Post by CyclingDuo » Mon Oct 15, 2018 7:10 am

Plz wrote:
Sun Oct 14, 2018 9:22 pm
warner25 wrote:
Fri Oct 12, 2018 5:48 am
Plz wrote:
Thu Oct 11, 2018 11:11 pm
Part time or full time, whichever tickles your fancy. Also it doesn’t necessarily have to earn $1000/month. It could be more or less, as long as it’s not zero.

Personally, I think I would enjoy being a teacher, but haven’t really thought about this in depth, so I figured I’d ask all of you :)
Depending on what you mean by "teacher," you should know that comments like this are terribly insulting to teachers. When my wife was a high school math teacher, she was working 70-80 hours a week with lesson prep, grading, tutoring, and other duties, and frequently coming home in tears. It was anything but part-time or enjoyable. I guess you could be a sub, but that's less about teaching and more about babysitting.
After some time marinating on your post, I’m still not sure why wanting to become a teacher during retirement is insulting. I never said it would be easy or that I could land a job without trying, I simply said I think I would enjoy it.

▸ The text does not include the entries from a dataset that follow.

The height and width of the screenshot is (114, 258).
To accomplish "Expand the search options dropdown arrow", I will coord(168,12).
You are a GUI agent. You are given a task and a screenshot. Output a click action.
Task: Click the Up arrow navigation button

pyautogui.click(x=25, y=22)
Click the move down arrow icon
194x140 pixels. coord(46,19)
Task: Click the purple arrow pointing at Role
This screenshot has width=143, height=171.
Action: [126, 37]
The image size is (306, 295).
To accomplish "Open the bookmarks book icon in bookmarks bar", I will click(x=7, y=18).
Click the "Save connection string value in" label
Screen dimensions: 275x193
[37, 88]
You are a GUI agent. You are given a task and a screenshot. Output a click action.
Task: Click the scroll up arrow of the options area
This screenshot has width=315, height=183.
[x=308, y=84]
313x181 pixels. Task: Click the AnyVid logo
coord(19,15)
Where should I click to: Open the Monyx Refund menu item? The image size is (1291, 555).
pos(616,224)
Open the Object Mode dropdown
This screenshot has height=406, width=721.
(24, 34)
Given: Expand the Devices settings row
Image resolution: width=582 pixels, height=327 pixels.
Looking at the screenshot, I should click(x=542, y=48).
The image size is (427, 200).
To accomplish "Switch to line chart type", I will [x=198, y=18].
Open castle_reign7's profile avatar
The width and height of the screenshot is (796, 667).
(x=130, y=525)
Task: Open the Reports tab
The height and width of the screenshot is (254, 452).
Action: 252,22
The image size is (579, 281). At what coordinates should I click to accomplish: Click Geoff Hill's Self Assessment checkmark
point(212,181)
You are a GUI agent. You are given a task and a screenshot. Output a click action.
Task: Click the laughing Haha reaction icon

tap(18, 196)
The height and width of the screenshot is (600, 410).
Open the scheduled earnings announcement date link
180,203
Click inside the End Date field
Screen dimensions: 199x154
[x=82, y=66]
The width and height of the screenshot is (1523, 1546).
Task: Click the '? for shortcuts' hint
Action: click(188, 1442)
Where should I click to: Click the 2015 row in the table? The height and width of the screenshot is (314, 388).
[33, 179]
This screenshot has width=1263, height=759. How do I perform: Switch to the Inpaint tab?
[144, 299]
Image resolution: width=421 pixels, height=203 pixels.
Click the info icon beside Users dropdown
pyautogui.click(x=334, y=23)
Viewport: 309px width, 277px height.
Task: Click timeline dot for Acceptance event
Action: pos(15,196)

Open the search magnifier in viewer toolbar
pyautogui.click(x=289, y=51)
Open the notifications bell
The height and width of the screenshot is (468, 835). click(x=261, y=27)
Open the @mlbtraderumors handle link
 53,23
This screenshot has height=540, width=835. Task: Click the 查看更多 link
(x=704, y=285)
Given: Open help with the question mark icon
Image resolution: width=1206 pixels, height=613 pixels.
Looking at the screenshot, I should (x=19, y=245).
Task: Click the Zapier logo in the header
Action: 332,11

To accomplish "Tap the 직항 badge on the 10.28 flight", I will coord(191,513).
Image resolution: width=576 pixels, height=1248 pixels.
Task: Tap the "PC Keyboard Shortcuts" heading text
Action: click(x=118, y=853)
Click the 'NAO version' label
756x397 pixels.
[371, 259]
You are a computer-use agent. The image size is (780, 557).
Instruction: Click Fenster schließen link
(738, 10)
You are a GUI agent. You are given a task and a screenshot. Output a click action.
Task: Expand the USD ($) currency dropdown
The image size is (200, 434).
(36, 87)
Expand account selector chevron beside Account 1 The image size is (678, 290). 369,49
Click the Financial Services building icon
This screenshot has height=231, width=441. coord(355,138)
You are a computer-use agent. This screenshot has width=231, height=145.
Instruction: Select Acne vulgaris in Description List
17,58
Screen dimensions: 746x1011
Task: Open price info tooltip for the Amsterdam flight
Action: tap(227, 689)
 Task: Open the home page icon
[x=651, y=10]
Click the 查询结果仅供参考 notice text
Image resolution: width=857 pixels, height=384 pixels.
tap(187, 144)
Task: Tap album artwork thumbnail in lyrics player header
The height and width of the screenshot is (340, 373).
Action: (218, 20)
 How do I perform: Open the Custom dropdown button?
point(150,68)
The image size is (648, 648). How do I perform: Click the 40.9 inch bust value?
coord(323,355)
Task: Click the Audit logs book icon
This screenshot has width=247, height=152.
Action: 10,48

Before I jump to any conclusions, could you please elaborate on what you mean? I’m not trying to pick a fight at all, I just want to make sure that I understand fully, because becoming a teacher later on in my life is something I am seriously considering.
You would have much less skin in the game if a career change in "retirement" meant doing some part-time teaching work - if that is even in the cards.

Our household has been in education and can attest to some long hours during the academic year, but with all of the Fall/Spring breaks, holiday breaks (2-3 weeks at Christmas), and Summer vacations - if you want to average out the actual number of hours worked - the balance is not that bad. You're looking at about a 18 week Fall Semester and more or less about the same for a Spring Semester for public schools (minus the Fall/Spring breaks). 2-3 weeks Christmas Holidays between the two of course. Then you get a 12-14 week hiatus for Summer. :beer

Adjunct work at a Community College, or small private college in your area within your speciality niche may indeed be one way to pursue it. Many have a non-traditional student (adult education) segment that offers evening/weekend/online courses both at the institution, or even at a satellite campus. Your main competition for landing some of that work would be from the actual professors at those same institutions who are trying to pick up some extra income to supplement their base salary/teaching load in the traditional M-F classes. The only way to find out what is available is to check the job postings at their websites, see the qualifications required, and then apply if qualified. Other possibilities could include teaching courses in your niche via your city/community center that offers small group classes, parks & rec classes, etc... . Perhaps even getting hired to do some teaching work in basic skills classes for the unemployed at the unemployment office is a possibility.

In terms of any public school teaching, the certificate/licensure in your state for the age group is required and would be the largest hurdle if you don't already possess your teaching license. You might have a better chance at being a teaching assistant or associate as both are a fairly decent part-time job (especially if you are qualified for working with special education students and ESL).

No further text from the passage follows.